We are asked to simplify the given algebraic expression, which involves adding two fractions: $$\frac{3}{x+y} + \frac{x-5y}{x^2-y^2}$$. To do this, we need to find a common denominator and combine the numerators.

**step2** Factorizing the second denominator

The second denominator is $$x^2-y^2$$. This is a special form called a "difference of squares". It can be factored into two binomials: $$(x-y)(x+y)$$.
So, the expression becomes:
$$\frac{3}{x+y} + \frac{x-5y}{(x-y)(x+y)}$$.

**step3** Finding a common denominator

The first fraction has a denominator of $$(x+y)$$. The second fraction has a denominator of $$(x-y)(x+y)$$. To add these fractions, they must have the same denominator. The common denominator that includes both original denominators is $$(x-y)(x+y)$$.

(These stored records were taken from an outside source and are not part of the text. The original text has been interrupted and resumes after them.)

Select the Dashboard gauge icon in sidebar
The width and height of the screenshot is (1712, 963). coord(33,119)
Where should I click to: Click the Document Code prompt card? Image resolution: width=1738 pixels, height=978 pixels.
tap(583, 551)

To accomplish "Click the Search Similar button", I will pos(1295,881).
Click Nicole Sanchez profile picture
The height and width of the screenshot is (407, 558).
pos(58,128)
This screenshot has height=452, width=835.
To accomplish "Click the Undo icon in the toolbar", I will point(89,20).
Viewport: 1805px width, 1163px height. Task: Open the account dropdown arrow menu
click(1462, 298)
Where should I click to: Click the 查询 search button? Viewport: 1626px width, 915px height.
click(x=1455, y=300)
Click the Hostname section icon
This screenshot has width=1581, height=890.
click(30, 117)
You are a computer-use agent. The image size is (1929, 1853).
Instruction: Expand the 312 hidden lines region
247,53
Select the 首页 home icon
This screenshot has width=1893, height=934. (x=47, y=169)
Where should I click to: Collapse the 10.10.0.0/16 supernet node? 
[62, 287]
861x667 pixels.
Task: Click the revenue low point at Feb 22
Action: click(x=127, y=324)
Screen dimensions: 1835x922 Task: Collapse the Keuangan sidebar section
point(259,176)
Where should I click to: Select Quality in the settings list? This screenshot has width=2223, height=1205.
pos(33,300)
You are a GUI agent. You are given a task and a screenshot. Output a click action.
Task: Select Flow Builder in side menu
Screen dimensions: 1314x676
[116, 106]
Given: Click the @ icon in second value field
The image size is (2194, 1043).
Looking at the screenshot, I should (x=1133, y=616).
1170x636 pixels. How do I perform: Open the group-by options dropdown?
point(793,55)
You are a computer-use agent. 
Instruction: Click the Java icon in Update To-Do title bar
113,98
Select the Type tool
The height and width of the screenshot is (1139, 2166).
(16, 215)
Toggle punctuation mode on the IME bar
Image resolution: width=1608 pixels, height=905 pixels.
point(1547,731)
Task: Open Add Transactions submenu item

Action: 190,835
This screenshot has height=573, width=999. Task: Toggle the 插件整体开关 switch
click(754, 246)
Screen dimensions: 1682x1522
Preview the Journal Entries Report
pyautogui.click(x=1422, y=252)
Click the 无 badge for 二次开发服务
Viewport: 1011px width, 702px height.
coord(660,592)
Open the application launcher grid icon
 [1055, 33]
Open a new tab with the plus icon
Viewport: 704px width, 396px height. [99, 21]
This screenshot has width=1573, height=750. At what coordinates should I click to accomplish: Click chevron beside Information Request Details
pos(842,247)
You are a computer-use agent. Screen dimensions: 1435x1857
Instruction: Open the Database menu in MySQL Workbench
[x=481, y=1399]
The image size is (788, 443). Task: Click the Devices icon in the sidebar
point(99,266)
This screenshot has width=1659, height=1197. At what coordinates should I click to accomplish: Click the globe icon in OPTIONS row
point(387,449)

**step4** Rewriting the first fraction with the common denominator

To change the denominator of the first fraction from $$(x+y)$$ to $$(x-y)(x+y)$$, we need to multiply its denominator by $$(x-y)$$. To keep the value of the fraction the same, we must also multiply its numerator by $$(x-y)$$.
So, $$\frac{3}{x+y}$$ becomes $$\frac{3 \times (x-y)}{(x+y) \times (x-y)} = \frac{3(x-y)}{(x-y)(x+y)}$$.

**step5** Adding the fractions

Now that both fractions have the same common denominator, $$(x-y)(x+y)$$, we can add their numerators:
$$\frac{3(x-y)}{(x-y)(x+y)} + \frac{x-5y}{(x-y)(x+y)} = \frac{3(x-y) + (x-5y)}{(x-y)(x+y)}$$.

**step6** Simplifying the numerator

First, distribute the 3 in the numerator: $$3(x-y) = 3x - 3y$$.
Now, combine the like terms in the numerator:
$$(3x - 3y) + (x - 5y)$$
Group the 'x' terms: $$3x + x = 4x$$
Group the 'y' terms: $$-3y - 5y = -8y$$
So, the numerator simplifies to $$4x - 8y$$.

**step7** Factoring the numerator

We can observe that both terms in the numerator, $$4x$$ and $$8y$$, have a common factor of 4. We can factor out this 4:
$$4x - 8y = 4(x - 2y)$$.

**step8** Final simplified expression

Substitute the simplified numerator back into the fraction. The denominator $$(x-y)(x+y)$$ can also be written back as $$x^2-y^2$$.
The final simplified expression is:
$$\frac{4(x - 2y)}{(x-y)(x+y)}$$ or equivalently $$\frac{4x - 8y}{x^2 - y^2}$$.